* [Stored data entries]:

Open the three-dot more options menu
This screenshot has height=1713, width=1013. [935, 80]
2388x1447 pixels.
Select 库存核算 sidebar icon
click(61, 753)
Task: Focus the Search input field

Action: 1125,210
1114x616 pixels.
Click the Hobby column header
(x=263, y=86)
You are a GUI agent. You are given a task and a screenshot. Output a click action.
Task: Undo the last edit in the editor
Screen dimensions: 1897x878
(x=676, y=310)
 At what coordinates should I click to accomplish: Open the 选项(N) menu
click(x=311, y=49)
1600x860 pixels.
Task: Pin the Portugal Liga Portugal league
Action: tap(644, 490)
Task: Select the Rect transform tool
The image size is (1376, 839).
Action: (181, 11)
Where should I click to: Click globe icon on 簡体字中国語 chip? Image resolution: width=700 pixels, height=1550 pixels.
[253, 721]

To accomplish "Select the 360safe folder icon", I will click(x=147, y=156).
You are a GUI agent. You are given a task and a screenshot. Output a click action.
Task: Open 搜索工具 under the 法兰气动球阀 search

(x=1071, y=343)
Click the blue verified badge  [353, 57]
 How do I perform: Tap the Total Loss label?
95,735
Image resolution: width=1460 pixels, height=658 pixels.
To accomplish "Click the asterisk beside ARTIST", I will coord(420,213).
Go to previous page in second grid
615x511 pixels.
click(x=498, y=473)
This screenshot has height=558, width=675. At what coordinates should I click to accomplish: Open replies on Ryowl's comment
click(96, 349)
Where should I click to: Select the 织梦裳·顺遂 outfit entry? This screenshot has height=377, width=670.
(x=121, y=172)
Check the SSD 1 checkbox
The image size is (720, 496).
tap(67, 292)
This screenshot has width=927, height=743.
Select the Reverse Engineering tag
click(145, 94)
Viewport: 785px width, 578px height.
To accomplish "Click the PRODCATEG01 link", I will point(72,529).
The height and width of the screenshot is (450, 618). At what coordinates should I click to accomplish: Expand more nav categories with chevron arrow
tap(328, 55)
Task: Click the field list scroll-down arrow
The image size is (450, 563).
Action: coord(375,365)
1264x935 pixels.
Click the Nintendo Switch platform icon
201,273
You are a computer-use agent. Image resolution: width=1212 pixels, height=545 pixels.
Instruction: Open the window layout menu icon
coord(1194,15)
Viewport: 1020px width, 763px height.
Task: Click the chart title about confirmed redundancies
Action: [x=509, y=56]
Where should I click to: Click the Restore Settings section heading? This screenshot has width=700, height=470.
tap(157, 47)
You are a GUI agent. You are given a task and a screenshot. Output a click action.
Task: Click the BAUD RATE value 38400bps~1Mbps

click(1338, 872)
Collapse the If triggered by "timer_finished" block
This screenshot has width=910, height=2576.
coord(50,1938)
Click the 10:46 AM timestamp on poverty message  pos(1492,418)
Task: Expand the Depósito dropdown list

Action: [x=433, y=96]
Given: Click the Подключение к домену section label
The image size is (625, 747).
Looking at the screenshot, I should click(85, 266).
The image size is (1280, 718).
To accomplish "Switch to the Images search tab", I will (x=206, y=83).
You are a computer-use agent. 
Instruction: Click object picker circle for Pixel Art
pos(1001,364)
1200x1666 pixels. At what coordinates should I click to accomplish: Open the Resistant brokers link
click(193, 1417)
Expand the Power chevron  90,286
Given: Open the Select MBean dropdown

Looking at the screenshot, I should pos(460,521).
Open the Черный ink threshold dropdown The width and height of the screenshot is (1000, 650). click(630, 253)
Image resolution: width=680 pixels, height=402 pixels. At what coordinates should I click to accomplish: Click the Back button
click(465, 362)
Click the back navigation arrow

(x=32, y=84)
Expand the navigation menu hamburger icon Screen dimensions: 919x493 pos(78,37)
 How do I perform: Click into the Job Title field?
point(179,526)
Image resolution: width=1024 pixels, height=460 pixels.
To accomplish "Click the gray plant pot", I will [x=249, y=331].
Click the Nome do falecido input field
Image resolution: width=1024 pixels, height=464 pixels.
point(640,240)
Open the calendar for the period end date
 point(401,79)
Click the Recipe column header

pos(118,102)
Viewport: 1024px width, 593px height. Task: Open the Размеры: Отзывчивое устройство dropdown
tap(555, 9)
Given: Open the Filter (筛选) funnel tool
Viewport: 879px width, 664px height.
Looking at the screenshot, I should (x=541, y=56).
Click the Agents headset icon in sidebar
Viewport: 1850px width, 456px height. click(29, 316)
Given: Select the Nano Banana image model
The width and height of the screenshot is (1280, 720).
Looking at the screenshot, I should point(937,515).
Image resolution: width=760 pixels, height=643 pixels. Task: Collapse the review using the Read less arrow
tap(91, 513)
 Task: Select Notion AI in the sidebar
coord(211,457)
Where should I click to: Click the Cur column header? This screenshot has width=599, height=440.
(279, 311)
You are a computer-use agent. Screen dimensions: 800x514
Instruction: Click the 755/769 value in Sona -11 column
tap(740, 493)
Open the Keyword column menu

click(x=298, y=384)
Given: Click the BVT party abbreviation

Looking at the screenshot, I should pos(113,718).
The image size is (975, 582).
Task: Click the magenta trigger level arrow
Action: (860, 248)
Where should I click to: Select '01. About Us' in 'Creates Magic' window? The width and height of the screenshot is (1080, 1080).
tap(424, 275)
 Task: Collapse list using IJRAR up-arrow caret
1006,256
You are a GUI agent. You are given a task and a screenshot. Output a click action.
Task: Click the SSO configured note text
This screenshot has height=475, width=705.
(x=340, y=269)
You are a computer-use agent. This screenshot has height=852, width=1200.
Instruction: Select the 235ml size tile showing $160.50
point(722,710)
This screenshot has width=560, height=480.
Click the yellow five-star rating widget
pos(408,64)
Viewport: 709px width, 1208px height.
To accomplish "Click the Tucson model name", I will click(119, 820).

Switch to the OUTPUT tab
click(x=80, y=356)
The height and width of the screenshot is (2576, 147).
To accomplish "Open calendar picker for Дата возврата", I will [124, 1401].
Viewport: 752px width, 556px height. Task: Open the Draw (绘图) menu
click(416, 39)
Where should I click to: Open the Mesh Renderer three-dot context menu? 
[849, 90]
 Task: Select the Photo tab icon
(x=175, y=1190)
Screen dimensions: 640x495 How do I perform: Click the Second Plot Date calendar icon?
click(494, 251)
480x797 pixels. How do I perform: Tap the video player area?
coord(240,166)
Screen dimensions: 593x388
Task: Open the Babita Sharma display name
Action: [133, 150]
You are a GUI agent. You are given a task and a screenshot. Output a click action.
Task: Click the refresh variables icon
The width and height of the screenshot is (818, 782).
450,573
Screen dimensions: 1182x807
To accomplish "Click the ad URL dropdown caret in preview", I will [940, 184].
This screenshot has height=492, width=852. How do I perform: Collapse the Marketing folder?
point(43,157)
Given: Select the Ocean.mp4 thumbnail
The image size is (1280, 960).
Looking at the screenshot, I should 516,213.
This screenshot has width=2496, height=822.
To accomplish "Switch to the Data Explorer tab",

* [Task statement]:
In the entries above, count each line holding the word "computer" and give that count alone.

* [Answer to this problem]:
4